### INSTRUÇÃO 1
De acordo com o trecho sobre a fiança no contrato de financiamento, quando a parte autora prestou a fiança?

### TRECHO DO TEXTO
·····

Está claro no contrato que os aditamentos são irrelevantes para alterar a fiança, que é prestada relativamente a todo o contrato. Como dito, a estudante e o Banco do Brasil firmaram um contrato pelo qual o banco concedeu um limite de crédito global para todos os semestres do curso.
Não tendo havido modificação relevante das condições contratuais inicialmente definidas, os aditamentos simplificados semestrais que ocorrem nesses casos não são propriamente contratos novos, ou seja, não são referentes a objetos distintos, nem contemplam a concessão de um crédito adicional ou algo a mais do que já havia sido contratado. Os aditamentos simplificados consistem apenas em revisões periódicas para atualização dos valores das semestralidades e acontecem sem alteração do limite de crédito global do financiamento ou outras alterações nas cláusulas contratuais relevantes, ficando mantido o montante da dívida pela qual se obrigou o fiador desde o início.
A fiança foi devidamente prestada pela parte autora, quando da assinatura do contrato em 01/2013, de modo que, não havendo substituição dos fiadores, encontra-se válida tal estipulação até o término do contrato.
A exoneração do fiador da responsabilidade que assumiu, deixaria o credor desprovido da garantia exigida pela própria Lei nº 10.260/01, restando apenas a possibilidade de substituição da garantia fidejussória, condicionada à anuência do Banco do Brasil.
Assim, conforme se extrai da legislação e jurisprudência, ao passo que o autor se comprometeu reciprocamente como fiador solidário da totalidade dos valores devidos pelo financiado, vinculando-se às cláusulas contratuais, a que tiveram ciência, não há que se falar na possibilidade de retratação ou exoneração unilateral.
Portanto, se o fiador assume a responsabilidade pelo débito da afiançada pelo período de vigência do contrato de financiamento, sem nenhuma limitação, conclui-se que estão abrangidos os aditamentos firmados neste período, independentemente de assinatura, não sendo o caso de interpretação extensiva, desde que mantido intacto o cerne do contrato.

·····

### INSTRUÇÃO 2
Reproduza as linhas dos registros, da primeira linha até a linha que contém "will [x=140, y=882].", trocando "GUI agent" por "screen agent" e sem alterar mais nada.

### INFORMAÇÕES EXTRAÍDAS

·····

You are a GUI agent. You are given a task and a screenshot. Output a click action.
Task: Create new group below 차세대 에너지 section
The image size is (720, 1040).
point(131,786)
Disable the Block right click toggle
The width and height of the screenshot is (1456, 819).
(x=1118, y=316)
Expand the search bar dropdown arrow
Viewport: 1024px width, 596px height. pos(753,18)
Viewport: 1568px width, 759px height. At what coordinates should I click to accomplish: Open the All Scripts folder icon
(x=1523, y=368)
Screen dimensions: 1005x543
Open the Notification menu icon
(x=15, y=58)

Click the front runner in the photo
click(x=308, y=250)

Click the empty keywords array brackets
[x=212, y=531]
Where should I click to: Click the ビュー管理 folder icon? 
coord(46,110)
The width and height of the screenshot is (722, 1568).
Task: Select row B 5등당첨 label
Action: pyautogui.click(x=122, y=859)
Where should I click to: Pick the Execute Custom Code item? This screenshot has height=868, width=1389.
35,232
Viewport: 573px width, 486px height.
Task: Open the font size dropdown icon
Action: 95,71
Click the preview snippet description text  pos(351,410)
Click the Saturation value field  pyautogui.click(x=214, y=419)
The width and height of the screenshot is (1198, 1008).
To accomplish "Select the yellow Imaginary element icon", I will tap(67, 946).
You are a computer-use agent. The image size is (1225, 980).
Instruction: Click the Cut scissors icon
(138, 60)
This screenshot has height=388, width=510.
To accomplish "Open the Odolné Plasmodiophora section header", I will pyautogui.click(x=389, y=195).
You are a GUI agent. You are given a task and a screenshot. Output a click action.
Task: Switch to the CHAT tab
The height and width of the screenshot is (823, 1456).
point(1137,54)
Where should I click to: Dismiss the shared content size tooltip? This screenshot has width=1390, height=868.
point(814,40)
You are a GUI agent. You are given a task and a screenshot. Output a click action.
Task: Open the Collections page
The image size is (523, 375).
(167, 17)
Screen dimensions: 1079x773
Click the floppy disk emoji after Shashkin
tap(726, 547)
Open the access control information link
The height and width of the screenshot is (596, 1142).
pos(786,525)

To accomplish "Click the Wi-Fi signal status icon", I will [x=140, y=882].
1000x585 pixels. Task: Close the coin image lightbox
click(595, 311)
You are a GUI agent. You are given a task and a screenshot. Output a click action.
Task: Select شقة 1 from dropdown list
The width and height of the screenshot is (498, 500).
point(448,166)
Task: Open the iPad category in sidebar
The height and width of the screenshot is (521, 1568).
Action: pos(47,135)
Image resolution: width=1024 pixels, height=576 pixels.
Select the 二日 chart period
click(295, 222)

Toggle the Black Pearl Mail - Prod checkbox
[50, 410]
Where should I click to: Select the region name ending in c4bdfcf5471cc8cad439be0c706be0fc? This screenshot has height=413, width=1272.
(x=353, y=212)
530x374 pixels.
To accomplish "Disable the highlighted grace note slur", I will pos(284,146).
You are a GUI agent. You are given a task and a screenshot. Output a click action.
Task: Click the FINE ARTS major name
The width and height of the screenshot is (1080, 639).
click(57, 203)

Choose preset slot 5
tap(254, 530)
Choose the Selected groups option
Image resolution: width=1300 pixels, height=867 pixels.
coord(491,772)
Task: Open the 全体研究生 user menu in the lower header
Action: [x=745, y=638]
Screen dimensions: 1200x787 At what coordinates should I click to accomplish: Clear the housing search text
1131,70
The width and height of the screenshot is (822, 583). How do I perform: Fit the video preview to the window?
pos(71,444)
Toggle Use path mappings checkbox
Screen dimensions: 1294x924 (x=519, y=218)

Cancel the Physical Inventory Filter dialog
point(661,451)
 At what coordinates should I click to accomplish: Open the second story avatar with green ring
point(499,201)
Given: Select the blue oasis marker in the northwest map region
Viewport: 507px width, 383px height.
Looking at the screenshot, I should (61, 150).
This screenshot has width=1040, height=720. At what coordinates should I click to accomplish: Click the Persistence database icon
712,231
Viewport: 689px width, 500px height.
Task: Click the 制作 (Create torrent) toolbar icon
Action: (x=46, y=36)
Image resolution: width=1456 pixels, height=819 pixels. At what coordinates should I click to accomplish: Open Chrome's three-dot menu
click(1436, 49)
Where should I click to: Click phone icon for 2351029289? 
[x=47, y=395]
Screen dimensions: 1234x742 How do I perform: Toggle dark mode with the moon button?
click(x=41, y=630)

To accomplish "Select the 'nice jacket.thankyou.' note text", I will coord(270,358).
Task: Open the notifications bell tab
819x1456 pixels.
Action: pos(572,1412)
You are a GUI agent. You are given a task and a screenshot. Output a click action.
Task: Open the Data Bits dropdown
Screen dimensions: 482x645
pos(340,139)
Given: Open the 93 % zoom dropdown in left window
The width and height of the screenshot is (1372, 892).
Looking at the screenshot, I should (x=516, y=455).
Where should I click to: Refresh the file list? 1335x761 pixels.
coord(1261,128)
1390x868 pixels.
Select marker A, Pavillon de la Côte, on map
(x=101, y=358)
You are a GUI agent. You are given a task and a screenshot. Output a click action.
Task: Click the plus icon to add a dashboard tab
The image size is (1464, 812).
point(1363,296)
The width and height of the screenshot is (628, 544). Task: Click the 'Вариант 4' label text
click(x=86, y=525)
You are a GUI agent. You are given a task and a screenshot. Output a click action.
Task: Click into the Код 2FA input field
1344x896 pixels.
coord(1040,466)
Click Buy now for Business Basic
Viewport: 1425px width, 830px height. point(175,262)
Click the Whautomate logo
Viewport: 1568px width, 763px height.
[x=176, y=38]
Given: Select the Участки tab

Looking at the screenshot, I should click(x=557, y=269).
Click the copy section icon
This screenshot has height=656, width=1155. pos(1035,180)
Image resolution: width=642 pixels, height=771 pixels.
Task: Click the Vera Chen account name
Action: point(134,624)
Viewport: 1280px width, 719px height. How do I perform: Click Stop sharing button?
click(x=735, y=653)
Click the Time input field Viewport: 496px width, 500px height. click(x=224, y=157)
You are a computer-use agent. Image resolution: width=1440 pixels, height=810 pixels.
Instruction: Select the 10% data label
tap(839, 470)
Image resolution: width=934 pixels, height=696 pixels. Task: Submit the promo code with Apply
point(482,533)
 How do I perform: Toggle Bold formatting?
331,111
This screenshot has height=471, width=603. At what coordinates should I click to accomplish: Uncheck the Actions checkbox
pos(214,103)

·····

### RESPOSTA 1
Quando o contrato foi assinado, em 01/2013.

### RESPOSTA 2
You are a screen agent. You are given a task and a screenshot. Output a click action.
Task: Create new group below 차세대 에너지 section
The image size is (720, 1040).
point(131,786)
Disable the Block right click toggle
The width and height of the screenshot is (1456, 819).
(x=1118, y=316)
Expand the search bar dropdown arrow
Viewport: 1024px width, 596px height. pos(753,18)
Viewport: 1568px width, 759px height. At what coordinates should I click to accomplish: Open the All Scripts folder icon
(x=1523, y=368)
Screen dimensions: 1005x543
Open the Notification menu icon
(x=15, y=58)

Click the front runner in the photo
click(x=308, y=250)

Click the empty keywords array brackets
[x=212, y=531]
Where should I click to: Click the ビュー管理 folder icon? 
coord(46,110)
The width and height of the screenshot is (722, 1568).
Task: Select row B 5등당첨 label
Action: pyautogui.click(x=122, y=859)
Where should I click to: Pick the Execute Custom Code item? This screenshot has height=868, width=1389.
35,232
Viewport: 573px width, 486px height.
Task: Open the font size dropdown icon
Action: 95,71
Click the preview snippet description text  pos(351,410)
Click the Saturation value field  pyautogui.click(x=214, y=419)
The width and height of the screenshot is (1198, 1008).
To accomplish "Select the yellow Imaginary element icon", I will tap(67, 946).
You are a computer-use agent. The image size is (1225, 980).
Instruction: Click the Cut scissors icon
(138, 60)
This screenshot has height=388, width=510.
To accomplish "Open the Odolné Plasmodiophora section header", I will pyautogui.click(x=389, y=195).
You are a screen agent. You are given a task and a screenshot. Output a click action.
Task: Switch to the CHAT tab
The height and width of the screenshot is (823, 1456).
point(1137,54)
Where should I click to: Dismiss the shared content size tooltip? This screenshot has width=1390, height=868.
point(814,40)
You are a screen agent. You are given a task and a screenshot. Output a click action.
Task: Open the Collections page
The image size is (523, 375).
(167, 17)
Screen dimensions: 1079x773
Click the floppy disk emoji after Shashkin
tap(726, 547)
Open the access control information link
The height and width of the screenshot is (596, 1142).
pos(786,525)

To accomplish "Click the Wi-Fi signal status icon", I will [x=140, y=882].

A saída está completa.